Now, for the second part, we need a *unit vector* that's orthogonal (which means perpendicular) to both **u** and **v**. The awesome thing about the cross product is that the vector we just found (**u** x **v**) is *already* perpendicular to both **u** and **v**! To make it a *unit* vector, we just need to divide it by its own length (or magnitude). A unit vector always has a length of 1.

1. First, let's find the magnitude (length) of our cross product vector <-70, -23, 28.5>. The formula for magnitude is just like the Pythagorean theorem in 3D: sqrt(x^2 + y^2 + z^2).
Magnitude = sqrt((-70)^2 + (-23)^2 + (28.5)^2)
Magnitude = sqrt(4900 + 529 + 812.25)
Magnitude = sqrt(6241.25)

To keep our answer super precise, let's think of 28.5 as 57/2 and 6241.25 as 24965/4.
So, Magnitude = sqrt(24965 / 4) = sqrt(24965) / 2.

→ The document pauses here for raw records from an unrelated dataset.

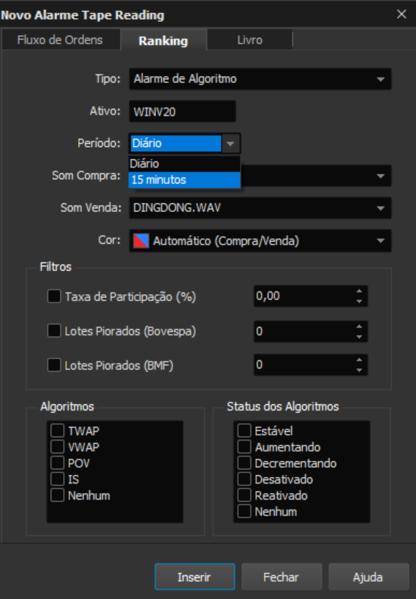The height and width of the screenshot is (599, 416).
Task: Switch to the Fluxo de Ordens tab
Action: tap(60, 40)
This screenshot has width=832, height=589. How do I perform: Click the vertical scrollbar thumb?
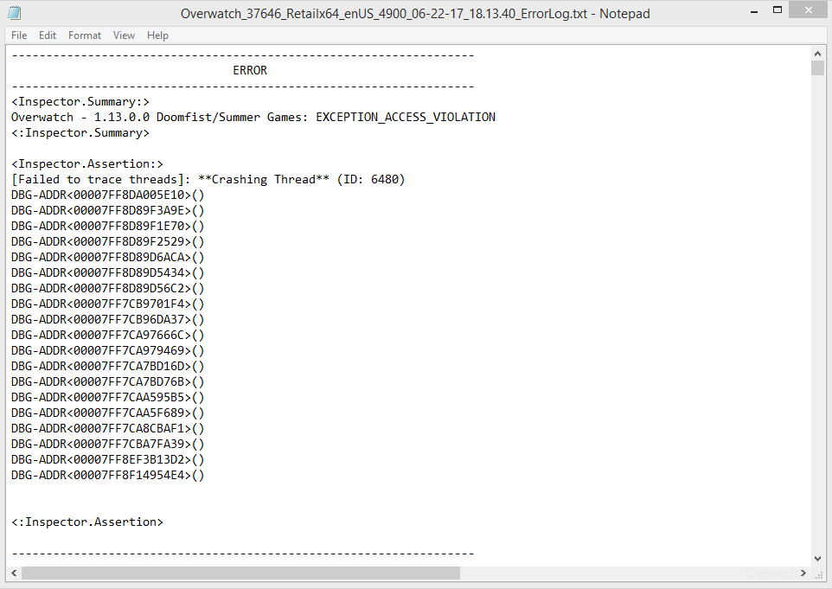pos(817,68)
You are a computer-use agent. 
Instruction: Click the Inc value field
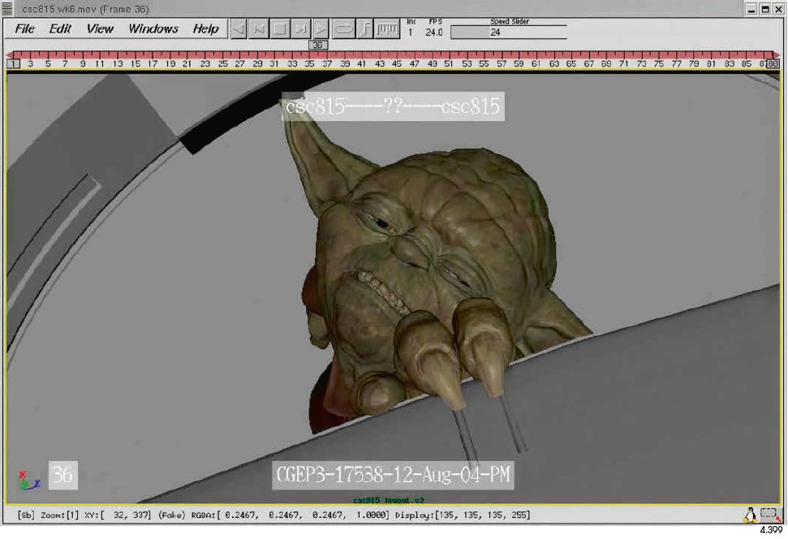pos(411,32)
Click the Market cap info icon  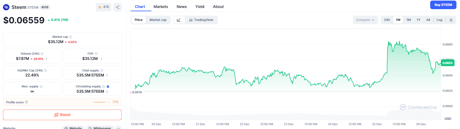tap(71, 37)
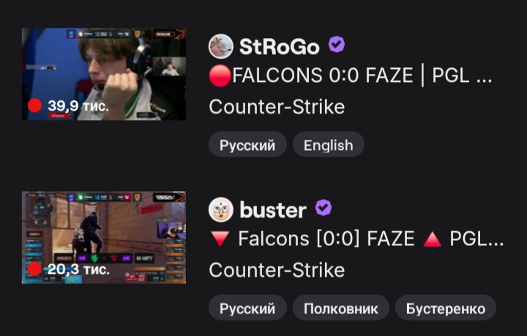
Task: Open the 'FALCONS 0:0 FAZE | PGL' stream title
Action: click(x=350, y=75)
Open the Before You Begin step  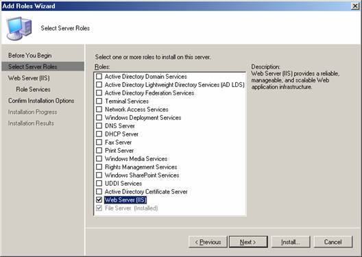(29, 56)
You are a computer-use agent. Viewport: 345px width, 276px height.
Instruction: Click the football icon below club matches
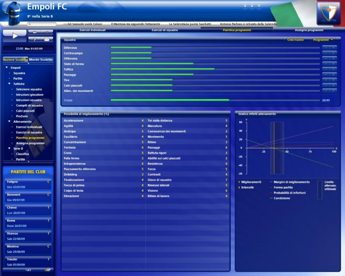tap(49, 270)
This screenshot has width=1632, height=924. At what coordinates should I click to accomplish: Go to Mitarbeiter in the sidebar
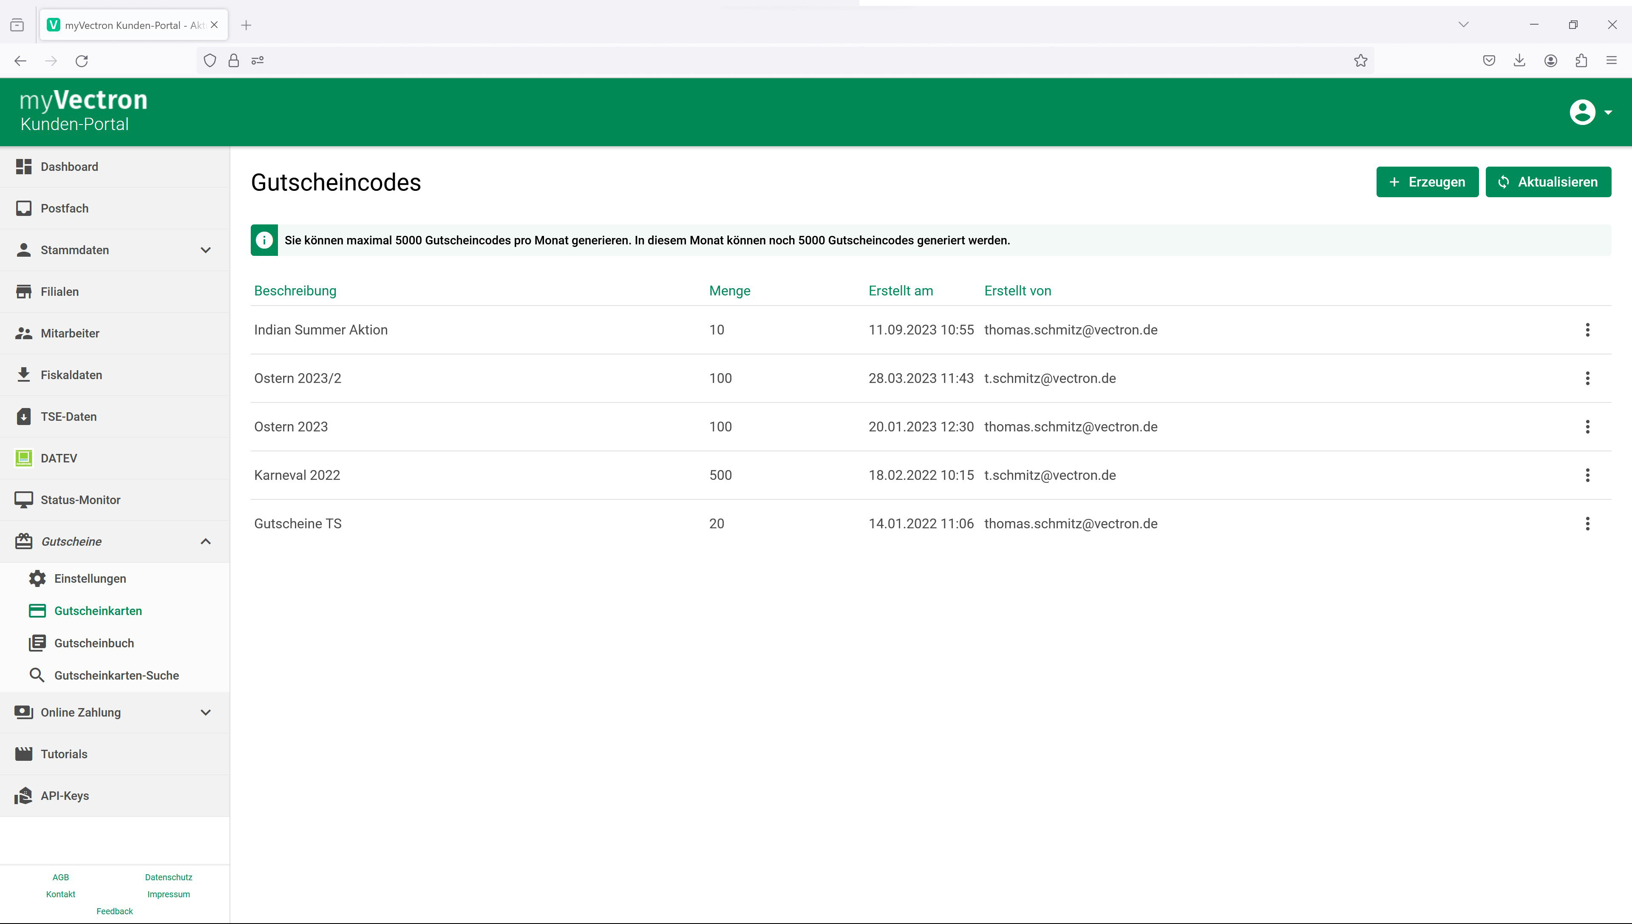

2. Finally, we divide each part (component) of our cross product vector by this magnitude to get the unit vector:
Unit Vector x-component: -70 / (sqrt(24965)/2) = -140/sqrt(24965)
Unit Vector y-component: -23 / (sqrt(24965)/2) = -46/sqrt(24965)
Unit Vector z-component: (57/2) / (sqrt(24965)/2) = 57/sqrt(24965)

So, a unit vector orthogonal to **u** and **v** is < -140/sqrt(24965), -46/sqrt(24965), 57/sqrt(24965) >.